Task details:
Search the entries below for the string "Choose" and give the number of lines that hold it, nothing else.
* * *
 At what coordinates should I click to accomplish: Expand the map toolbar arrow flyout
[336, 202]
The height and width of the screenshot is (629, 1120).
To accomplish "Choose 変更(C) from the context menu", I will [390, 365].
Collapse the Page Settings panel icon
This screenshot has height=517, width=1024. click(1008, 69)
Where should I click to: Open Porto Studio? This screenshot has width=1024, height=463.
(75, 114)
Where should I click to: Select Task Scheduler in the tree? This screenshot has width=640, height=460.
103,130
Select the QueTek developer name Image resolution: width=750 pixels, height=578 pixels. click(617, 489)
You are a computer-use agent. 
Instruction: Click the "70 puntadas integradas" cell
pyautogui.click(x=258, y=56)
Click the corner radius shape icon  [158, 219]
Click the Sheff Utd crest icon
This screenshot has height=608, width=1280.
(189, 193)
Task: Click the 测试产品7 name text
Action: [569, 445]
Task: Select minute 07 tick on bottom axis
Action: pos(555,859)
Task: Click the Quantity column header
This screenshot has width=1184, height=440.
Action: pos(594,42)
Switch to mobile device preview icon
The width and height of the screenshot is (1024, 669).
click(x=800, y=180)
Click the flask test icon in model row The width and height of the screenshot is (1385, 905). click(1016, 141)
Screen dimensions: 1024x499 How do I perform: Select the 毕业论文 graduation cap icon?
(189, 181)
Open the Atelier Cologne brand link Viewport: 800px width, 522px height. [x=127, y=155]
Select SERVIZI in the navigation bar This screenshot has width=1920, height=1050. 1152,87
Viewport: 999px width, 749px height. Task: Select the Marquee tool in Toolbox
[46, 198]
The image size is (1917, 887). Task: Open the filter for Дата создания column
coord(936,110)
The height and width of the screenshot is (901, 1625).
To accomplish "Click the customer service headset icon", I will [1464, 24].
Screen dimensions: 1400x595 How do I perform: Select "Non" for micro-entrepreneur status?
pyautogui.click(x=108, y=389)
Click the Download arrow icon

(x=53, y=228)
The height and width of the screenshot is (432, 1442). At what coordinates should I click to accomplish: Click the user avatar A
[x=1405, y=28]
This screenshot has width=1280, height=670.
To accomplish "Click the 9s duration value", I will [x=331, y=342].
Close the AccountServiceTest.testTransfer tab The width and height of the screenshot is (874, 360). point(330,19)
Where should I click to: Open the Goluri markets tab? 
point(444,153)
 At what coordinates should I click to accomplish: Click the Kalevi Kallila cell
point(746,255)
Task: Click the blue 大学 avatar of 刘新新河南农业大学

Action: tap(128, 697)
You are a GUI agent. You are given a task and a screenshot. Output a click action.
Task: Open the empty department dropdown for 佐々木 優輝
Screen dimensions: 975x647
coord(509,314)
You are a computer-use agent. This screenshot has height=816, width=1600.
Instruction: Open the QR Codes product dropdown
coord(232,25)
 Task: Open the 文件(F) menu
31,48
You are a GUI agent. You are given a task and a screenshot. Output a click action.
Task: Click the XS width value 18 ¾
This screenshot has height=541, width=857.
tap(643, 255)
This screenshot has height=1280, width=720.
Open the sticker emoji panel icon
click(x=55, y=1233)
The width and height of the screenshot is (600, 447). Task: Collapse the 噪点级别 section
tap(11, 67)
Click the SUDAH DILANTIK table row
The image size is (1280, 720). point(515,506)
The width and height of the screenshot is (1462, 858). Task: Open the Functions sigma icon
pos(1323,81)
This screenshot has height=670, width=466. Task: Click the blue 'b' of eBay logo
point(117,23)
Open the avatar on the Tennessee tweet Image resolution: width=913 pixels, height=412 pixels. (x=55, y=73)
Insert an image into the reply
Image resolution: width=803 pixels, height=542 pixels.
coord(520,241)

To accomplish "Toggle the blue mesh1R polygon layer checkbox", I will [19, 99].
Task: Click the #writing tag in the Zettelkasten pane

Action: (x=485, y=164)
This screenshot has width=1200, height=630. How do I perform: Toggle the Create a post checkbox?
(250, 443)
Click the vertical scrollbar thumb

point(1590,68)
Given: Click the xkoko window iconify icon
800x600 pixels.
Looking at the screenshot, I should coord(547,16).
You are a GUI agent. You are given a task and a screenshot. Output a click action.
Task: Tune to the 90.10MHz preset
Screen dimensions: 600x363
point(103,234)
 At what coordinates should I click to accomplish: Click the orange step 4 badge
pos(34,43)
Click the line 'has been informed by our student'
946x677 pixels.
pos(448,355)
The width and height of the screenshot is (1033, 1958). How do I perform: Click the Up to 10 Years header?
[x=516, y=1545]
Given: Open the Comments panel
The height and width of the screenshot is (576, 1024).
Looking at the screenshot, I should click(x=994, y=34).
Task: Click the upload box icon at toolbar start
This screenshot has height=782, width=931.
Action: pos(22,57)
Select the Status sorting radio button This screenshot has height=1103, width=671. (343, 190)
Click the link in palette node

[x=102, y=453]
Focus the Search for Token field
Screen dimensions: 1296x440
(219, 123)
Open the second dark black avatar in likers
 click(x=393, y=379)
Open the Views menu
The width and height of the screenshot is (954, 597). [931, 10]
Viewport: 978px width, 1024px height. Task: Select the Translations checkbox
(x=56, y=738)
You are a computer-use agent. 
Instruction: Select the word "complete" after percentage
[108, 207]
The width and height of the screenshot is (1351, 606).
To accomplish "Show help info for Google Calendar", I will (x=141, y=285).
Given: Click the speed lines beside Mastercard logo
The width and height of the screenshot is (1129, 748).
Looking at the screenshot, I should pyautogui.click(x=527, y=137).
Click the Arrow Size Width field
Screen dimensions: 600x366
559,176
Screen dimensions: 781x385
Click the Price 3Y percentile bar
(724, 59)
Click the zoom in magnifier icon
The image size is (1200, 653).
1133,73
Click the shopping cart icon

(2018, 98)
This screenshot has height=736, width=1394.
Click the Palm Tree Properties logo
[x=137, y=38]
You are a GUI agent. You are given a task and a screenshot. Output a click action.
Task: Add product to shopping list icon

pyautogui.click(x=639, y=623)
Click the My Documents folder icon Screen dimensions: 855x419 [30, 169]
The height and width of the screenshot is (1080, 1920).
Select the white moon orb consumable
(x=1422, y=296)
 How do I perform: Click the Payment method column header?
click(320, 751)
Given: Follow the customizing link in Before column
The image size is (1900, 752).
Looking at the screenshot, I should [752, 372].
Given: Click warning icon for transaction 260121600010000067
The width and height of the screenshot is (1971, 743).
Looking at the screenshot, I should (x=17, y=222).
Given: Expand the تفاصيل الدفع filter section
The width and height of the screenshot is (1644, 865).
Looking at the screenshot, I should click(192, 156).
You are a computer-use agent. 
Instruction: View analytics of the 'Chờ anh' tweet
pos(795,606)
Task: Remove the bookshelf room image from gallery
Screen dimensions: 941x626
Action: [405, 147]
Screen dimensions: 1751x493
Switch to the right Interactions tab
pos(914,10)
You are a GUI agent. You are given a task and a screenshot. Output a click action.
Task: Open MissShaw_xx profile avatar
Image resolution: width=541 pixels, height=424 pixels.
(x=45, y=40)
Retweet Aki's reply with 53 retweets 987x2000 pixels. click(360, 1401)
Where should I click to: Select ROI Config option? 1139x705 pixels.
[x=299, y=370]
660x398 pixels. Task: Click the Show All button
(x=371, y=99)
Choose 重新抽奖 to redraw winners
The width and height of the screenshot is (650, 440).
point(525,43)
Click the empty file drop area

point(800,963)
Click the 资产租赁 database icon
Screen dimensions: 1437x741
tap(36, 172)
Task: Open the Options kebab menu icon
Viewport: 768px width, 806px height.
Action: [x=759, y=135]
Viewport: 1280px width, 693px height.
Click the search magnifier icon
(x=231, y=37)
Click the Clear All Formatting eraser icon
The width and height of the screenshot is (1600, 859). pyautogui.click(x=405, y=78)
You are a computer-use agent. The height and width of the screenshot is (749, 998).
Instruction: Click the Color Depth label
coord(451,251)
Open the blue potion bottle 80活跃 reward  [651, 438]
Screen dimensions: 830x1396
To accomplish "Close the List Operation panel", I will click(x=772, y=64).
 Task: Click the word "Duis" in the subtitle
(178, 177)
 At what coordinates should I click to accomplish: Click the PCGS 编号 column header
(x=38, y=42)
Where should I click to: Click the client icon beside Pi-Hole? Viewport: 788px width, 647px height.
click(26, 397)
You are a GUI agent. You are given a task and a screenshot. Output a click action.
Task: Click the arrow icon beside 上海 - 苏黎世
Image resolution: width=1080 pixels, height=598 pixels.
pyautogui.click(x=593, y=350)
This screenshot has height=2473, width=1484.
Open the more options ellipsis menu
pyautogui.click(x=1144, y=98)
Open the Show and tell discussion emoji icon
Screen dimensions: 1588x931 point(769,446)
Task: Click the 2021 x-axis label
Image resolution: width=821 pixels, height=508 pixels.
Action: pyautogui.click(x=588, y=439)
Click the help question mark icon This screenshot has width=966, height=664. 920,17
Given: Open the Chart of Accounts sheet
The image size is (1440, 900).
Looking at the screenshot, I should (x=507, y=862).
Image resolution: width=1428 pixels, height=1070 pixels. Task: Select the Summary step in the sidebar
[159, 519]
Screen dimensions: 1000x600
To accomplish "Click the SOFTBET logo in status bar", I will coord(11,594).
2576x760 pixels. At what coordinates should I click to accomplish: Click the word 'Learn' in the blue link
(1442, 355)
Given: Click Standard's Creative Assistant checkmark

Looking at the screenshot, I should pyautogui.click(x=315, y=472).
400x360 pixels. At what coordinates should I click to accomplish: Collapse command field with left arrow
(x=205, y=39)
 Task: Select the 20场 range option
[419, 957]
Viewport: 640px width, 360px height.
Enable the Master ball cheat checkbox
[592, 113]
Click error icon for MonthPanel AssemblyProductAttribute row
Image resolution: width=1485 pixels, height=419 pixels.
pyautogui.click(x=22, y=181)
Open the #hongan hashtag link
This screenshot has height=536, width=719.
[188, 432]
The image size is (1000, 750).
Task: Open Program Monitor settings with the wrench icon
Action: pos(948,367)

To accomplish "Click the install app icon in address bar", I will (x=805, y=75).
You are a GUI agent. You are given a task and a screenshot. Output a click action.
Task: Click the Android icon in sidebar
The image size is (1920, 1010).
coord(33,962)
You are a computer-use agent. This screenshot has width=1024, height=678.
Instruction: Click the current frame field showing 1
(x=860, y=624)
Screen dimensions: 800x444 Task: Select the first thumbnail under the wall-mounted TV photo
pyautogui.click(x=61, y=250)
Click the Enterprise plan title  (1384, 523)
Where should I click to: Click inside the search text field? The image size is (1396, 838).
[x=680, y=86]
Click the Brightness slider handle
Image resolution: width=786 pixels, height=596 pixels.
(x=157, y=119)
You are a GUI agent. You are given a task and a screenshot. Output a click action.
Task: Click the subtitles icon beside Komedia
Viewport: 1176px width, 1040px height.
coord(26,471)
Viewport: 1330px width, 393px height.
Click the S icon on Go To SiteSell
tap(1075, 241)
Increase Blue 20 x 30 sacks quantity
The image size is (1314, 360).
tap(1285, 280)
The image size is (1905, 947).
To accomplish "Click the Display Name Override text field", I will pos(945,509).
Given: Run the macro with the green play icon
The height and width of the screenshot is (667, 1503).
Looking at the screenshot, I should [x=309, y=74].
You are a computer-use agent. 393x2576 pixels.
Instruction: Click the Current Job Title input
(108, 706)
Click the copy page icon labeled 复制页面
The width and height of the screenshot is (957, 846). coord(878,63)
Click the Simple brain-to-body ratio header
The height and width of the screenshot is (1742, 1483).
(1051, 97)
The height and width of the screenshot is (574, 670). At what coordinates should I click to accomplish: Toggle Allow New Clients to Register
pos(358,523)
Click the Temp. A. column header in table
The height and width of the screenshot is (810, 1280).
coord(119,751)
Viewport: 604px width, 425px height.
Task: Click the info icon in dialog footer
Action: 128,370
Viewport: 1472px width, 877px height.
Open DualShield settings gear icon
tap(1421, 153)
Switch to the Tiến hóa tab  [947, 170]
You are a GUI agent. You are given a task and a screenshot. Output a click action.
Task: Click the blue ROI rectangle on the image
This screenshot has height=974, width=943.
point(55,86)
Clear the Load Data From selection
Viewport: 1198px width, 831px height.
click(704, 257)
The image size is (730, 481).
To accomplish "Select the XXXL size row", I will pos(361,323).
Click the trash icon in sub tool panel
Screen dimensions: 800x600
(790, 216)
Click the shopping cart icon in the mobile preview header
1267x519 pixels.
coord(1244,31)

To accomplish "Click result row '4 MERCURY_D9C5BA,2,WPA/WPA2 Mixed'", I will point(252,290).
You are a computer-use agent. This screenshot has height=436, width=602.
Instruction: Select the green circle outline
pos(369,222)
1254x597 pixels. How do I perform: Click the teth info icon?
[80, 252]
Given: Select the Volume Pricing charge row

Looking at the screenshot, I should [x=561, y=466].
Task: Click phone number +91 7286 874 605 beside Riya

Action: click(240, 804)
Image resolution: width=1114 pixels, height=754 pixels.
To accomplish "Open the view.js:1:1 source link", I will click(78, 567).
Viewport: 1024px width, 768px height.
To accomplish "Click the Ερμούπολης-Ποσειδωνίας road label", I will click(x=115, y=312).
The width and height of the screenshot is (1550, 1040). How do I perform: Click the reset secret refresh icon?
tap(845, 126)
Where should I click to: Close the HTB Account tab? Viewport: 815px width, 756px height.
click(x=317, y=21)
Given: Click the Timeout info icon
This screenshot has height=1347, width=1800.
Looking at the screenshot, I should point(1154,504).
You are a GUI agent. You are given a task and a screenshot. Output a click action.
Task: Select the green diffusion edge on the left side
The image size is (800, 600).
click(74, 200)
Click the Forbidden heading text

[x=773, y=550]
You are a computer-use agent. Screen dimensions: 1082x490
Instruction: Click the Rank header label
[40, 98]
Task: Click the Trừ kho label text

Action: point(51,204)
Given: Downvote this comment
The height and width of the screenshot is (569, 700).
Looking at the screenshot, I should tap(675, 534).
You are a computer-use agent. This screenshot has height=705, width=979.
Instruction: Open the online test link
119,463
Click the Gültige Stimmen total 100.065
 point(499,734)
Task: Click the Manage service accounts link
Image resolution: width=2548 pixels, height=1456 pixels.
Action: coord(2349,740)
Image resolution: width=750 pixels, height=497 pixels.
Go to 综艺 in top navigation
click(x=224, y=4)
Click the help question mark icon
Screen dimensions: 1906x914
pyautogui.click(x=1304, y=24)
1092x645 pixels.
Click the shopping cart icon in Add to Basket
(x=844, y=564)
* * *
Finished exercise:
2